» Problem statement: Pick out each line in the entries below that contains the word "Select" and copy those lines.

» Information shown:
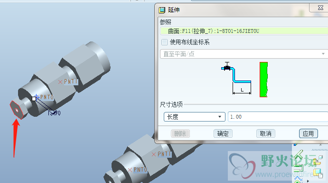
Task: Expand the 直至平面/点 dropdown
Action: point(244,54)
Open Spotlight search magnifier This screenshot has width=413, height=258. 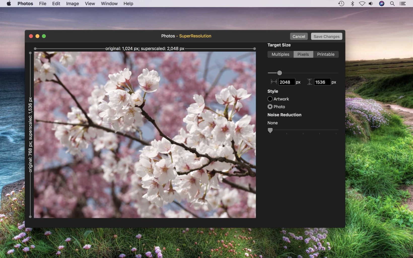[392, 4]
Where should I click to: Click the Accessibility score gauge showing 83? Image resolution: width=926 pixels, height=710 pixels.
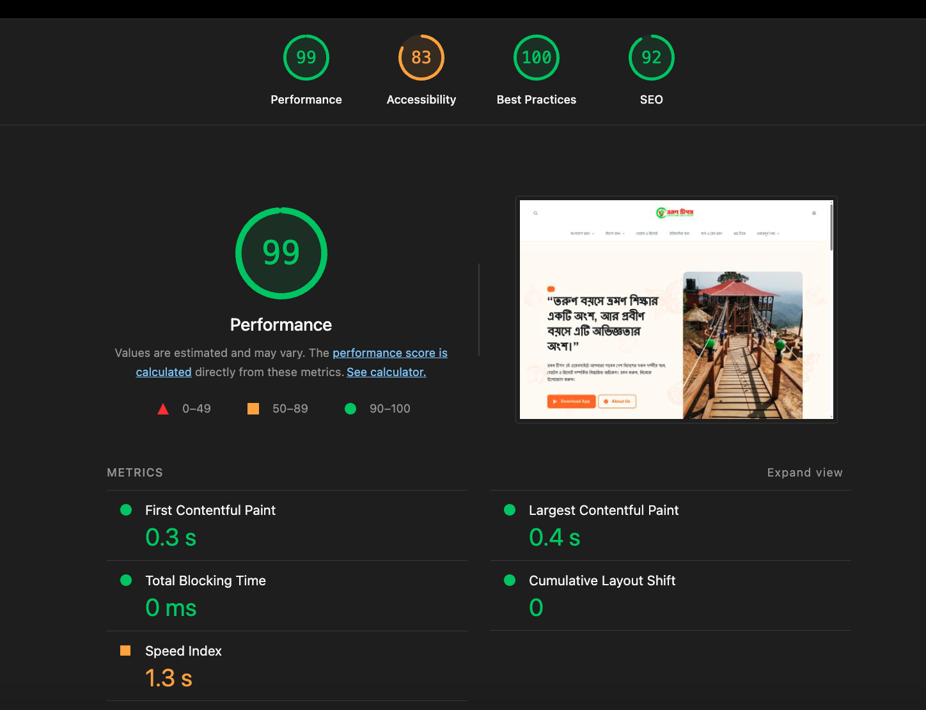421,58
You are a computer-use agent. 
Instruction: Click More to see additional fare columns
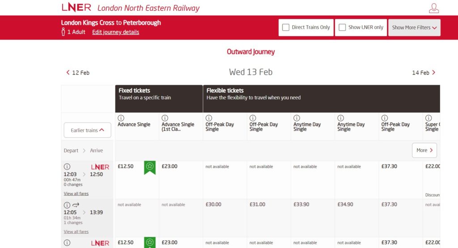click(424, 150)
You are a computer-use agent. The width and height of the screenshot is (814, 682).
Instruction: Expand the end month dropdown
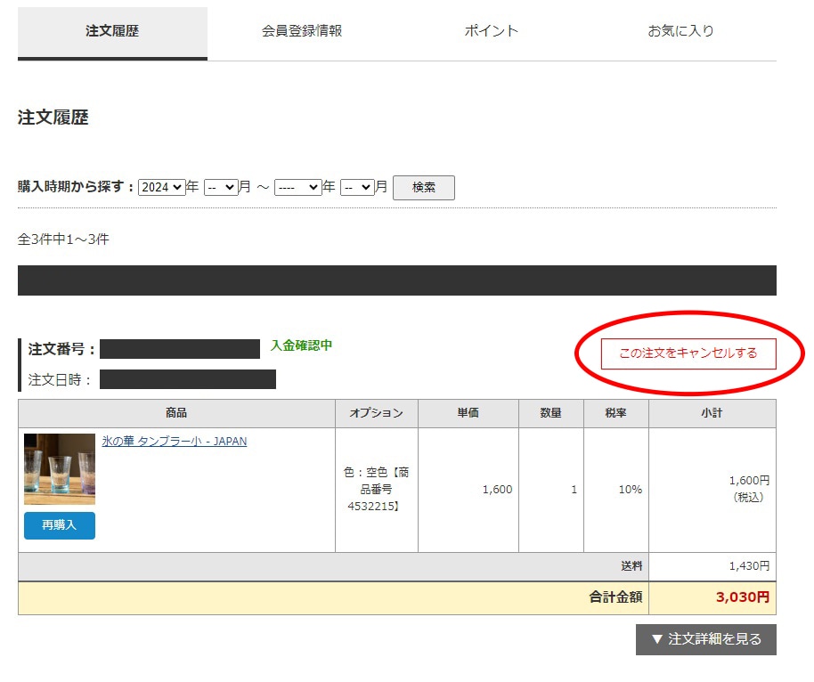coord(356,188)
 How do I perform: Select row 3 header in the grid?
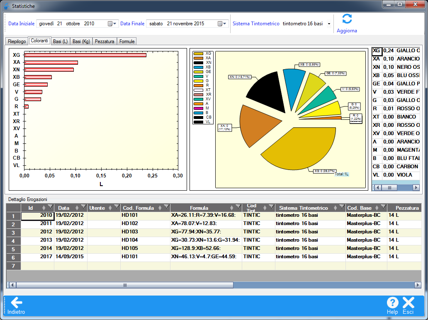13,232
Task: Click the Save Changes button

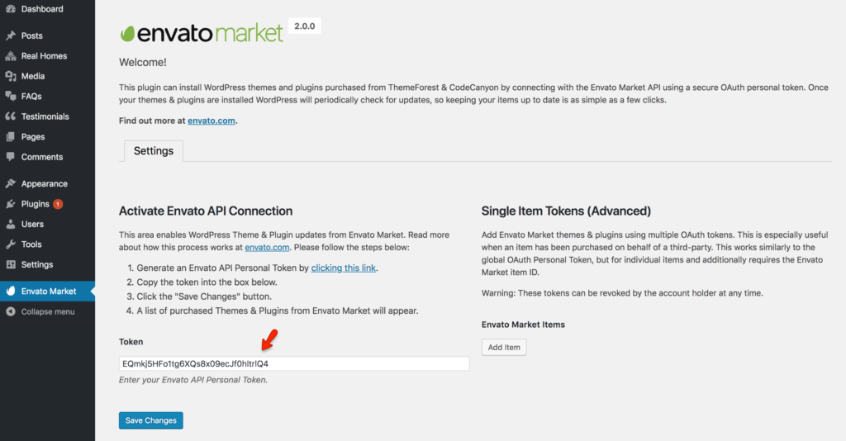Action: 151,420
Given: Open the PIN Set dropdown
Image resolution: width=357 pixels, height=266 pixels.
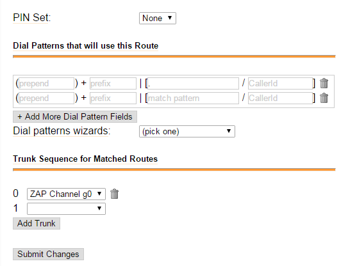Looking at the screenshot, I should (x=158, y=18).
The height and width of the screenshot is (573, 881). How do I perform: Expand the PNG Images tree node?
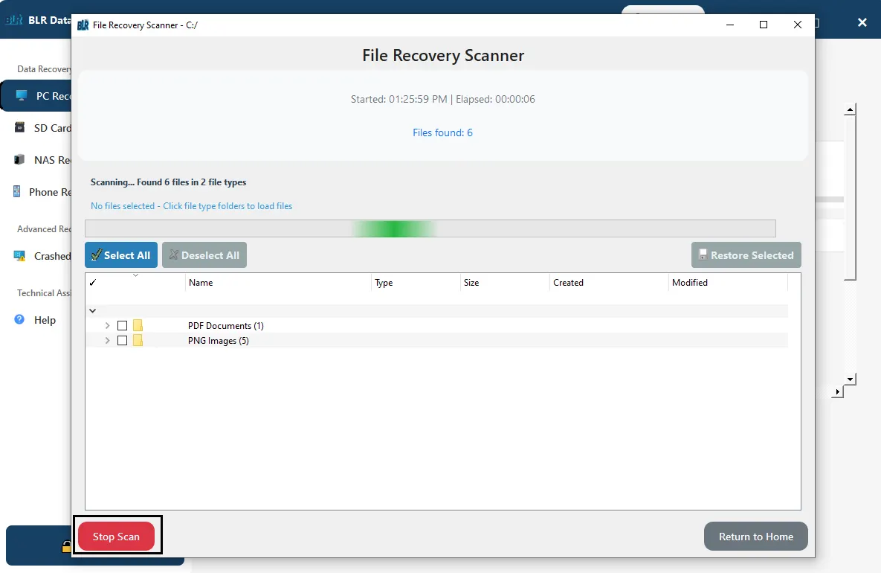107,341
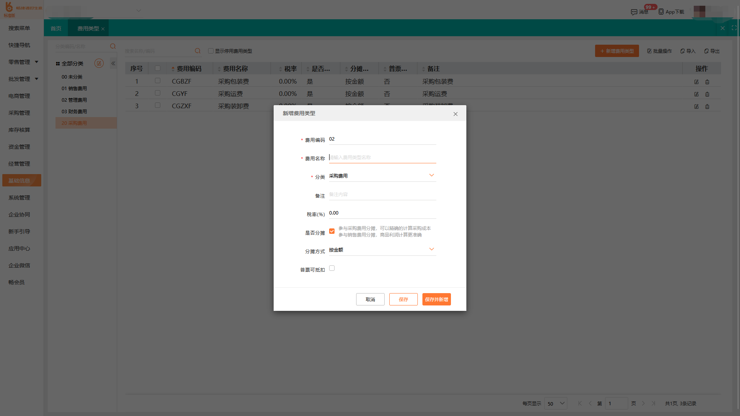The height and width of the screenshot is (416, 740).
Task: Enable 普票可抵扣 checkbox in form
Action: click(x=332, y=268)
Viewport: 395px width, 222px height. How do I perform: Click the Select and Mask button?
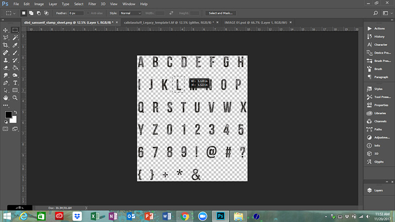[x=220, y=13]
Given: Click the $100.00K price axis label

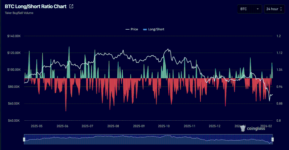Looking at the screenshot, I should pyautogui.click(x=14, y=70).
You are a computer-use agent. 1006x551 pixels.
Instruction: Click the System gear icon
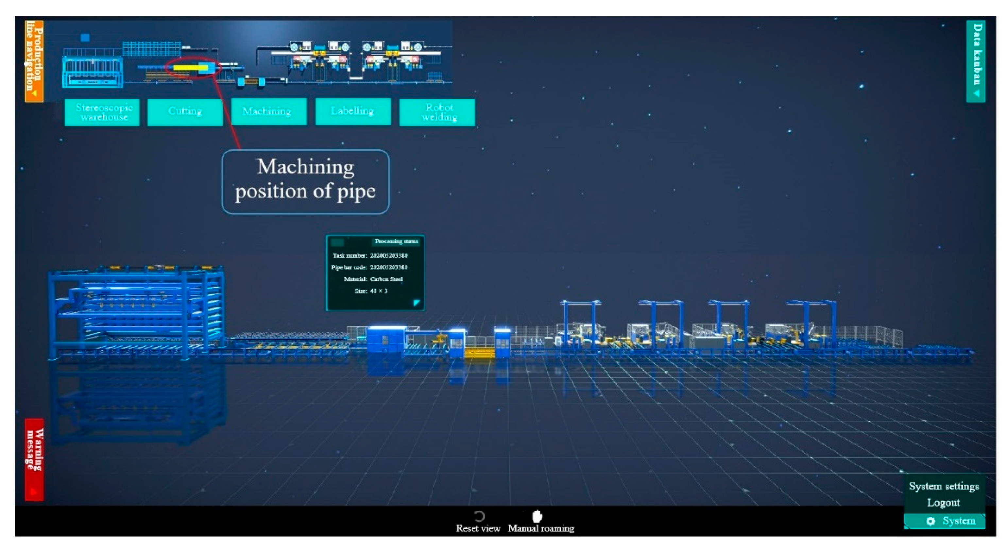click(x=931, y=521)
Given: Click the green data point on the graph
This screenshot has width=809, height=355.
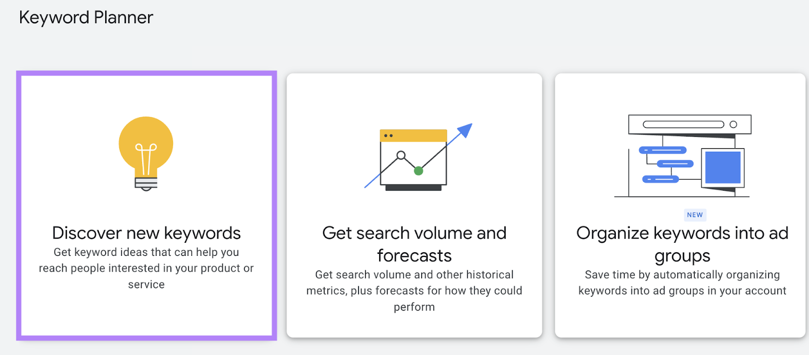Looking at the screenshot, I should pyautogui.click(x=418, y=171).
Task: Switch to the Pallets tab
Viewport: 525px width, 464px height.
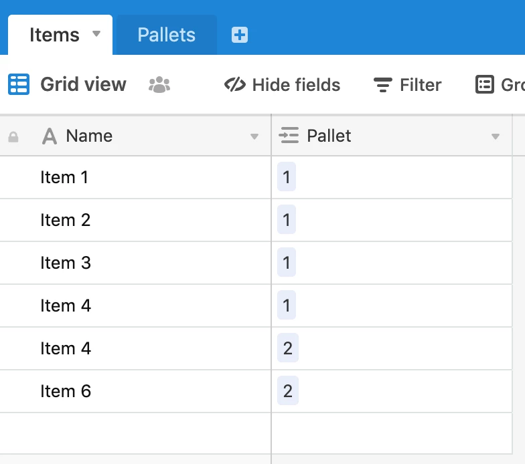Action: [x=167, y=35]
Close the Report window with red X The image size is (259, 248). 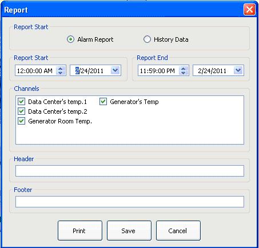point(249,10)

» The solution:
 How do I perform: Select row 3 header in the grid?
Viewport: 395px width, 222px height. How do I perform: Click the Select and Mask button?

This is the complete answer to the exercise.